Task → In the listing below, find every line with the string "agent" and pull it out.

•••

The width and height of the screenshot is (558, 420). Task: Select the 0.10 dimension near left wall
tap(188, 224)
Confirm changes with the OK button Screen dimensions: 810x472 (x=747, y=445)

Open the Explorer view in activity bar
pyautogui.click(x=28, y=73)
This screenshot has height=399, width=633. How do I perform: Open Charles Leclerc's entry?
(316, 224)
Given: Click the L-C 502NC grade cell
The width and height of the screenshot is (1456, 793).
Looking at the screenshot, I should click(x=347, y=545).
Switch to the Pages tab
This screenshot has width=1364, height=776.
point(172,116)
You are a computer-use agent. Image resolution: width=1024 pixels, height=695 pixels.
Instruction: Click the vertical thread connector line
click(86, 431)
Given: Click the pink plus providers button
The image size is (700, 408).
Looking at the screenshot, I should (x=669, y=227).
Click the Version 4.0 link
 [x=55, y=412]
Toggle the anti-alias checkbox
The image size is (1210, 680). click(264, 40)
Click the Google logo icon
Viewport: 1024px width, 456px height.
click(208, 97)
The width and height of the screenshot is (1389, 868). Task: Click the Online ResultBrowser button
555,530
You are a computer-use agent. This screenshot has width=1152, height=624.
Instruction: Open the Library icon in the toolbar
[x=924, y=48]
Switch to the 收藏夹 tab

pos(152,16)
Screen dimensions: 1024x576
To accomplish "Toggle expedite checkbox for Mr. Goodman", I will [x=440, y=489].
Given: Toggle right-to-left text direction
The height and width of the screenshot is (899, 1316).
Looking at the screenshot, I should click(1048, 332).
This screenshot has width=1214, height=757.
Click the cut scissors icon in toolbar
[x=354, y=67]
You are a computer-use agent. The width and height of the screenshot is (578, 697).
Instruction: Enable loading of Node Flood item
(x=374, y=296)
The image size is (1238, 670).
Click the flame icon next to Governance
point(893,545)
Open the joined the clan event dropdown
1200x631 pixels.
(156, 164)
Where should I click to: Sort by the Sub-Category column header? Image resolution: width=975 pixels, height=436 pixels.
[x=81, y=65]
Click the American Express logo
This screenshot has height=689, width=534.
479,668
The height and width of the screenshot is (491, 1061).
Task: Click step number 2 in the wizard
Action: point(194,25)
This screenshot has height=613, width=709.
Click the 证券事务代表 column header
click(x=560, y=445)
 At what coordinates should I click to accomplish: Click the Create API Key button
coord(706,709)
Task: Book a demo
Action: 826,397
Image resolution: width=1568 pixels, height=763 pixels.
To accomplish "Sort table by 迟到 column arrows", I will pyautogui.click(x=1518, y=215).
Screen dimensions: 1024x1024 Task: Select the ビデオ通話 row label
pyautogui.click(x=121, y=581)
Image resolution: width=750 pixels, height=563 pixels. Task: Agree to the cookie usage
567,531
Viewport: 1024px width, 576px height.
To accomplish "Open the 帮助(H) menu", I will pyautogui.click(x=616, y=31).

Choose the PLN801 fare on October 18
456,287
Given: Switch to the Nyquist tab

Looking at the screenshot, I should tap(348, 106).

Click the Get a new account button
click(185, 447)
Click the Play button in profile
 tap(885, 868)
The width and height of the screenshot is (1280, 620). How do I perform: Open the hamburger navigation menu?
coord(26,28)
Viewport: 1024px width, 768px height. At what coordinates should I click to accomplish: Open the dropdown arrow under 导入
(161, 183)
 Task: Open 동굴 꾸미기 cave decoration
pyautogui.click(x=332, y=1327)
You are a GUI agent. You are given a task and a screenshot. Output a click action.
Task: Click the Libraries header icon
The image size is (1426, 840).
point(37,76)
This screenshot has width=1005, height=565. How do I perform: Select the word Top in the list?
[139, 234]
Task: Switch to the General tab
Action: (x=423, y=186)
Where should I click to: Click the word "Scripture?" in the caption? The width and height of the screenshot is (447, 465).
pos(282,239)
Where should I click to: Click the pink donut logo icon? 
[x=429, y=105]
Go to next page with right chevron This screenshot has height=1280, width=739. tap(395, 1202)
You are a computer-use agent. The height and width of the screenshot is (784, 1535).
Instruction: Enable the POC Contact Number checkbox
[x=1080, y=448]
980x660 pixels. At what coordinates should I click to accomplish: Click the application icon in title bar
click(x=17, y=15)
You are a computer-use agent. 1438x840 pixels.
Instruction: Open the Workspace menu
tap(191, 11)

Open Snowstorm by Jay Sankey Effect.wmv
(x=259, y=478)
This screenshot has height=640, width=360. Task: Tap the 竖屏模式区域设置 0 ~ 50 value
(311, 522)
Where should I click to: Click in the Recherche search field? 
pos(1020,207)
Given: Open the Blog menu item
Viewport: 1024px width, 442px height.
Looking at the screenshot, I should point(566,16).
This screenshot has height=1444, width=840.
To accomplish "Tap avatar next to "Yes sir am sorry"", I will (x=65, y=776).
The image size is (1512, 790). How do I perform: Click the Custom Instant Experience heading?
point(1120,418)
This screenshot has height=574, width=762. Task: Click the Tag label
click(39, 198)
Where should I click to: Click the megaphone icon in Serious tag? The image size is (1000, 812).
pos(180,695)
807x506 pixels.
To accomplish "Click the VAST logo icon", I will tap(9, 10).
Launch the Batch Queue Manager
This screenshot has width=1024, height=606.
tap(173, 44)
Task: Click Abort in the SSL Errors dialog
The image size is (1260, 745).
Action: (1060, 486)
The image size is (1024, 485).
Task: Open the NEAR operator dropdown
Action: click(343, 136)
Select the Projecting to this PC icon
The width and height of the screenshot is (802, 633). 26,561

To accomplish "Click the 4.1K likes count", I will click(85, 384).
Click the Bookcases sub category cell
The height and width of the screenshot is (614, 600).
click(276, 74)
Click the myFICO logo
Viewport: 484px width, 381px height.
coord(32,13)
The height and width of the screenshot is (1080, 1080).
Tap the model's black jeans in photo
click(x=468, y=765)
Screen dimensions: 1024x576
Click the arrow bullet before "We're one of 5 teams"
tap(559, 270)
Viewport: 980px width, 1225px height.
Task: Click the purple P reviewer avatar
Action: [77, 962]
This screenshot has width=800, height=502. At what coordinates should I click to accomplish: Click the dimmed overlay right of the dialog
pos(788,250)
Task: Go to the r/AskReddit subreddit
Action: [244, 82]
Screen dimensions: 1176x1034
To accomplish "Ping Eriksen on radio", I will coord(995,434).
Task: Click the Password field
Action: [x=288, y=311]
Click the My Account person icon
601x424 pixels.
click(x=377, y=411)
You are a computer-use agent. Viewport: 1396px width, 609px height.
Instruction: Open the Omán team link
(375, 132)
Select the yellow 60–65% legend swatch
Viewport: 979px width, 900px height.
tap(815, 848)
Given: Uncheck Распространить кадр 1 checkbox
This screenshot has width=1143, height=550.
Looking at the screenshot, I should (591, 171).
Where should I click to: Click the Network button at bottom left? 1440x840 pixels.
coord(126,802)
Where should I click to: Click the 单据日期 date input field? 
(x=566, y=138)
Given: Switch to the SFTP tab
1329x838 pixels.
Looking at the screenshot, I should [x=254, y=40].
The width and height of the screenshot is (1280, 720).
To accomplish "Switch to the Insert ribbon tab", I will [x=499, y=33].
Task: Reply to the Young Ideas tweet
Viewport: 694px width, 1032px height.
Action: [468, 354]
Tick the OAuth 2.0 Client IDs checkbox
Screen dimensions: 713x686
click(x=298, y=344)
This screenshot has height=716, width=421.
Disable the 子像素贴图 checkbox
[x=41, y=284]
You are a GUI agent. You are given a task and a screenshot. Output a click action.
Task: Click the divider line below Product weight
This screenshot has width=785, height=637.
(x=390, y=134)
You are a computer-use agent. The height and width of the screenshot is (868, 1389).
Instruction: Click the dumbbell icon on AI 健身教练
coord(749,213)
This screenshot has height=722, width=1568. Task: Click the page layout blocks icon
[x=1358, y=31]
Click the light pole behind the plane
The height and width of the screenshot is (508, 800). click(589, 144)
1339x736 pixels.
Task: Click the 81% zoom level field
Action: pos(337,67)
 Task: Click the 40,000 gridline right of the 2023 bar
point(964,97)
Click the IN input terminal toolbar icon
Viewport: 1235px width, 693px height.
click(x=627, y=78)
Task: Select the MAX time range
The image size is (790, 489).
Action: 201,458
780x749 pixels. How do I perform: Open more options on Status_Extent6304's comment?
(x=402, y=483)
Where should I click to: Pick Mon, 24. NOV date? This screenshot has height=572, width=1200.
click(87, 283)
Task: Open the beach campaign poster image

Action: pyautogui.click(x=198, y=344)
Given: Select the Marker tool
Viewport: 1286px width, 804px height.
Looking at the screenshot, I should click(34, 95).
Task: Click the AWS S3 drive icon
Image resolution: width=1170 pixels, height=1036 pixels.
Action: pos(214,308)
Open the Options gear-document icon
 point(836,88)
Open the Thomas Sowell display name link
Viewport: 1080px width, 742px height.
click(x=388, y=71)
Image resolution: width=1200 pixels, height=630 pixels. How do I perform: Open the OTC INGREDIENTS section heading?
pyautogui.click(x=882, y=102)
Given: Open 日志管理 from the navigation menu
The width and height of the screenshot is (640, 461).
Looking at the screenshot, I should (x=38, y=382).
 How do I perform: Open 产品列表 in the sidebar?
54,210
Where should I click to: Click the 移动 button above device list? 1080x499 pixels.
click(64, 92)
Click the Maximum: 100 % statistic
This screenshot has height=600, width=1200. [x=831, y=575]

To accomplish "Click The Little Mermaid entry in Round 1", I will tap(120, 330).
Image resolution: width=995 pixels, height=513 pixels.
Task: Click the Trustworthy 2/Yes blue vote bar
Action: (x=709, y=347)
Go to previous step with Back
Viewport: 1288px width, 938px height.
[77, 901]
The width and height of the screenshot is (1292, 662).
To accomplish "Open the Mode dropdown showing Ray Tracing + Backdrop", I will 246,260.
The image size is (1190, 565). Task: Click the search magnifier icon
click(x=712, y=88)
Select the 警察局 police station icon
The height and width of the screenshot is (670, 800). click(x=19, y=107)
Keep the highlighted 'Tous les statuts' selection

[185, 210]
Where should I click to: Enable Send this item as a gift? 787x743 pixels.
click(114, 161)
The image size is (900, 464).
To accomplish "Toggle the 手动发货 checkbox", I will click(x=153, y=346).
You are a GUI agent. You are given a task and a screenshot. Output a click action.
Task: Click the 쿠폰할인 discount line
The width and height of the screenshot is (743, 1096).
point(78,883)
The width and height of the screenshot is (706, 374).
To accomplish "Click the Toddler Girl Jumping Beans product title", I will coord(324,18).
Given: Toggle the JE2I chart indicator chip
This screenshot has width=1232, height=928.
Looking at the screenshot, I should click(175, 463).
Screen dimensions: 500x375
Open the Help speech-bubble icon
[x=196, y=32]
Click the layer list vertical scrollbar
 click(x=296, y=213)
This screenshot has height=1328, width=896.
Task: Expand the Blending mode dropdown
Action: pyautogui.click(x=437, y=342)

•••

Output for this exercise →
You are a computer-use agent. Image resolution: width=1024 pixels, height=695 pixels.
You are a computer-use agent. This screenshot has width=1152, height=624.
You are a computer-use agent. The width and height of the screenshot is (578, 697).
You are a GUI agent. You are given a task and a screenshot. Output a click action.
You are a computer-use agent. The height and width of the screenshot is (784, 1535).
You are a computer-use agent. 1438x840 pixels.
You are a computer-use agent. Viewport: 1396px width, 609px height.
You are a GUI agent. You are given a task and a screenshot. Output a click action.
You are a computer-use agent. The height and width of the screenshot is (868, 1389).
You are a GUI agent. You are given a task and a screenshot. Output a click action.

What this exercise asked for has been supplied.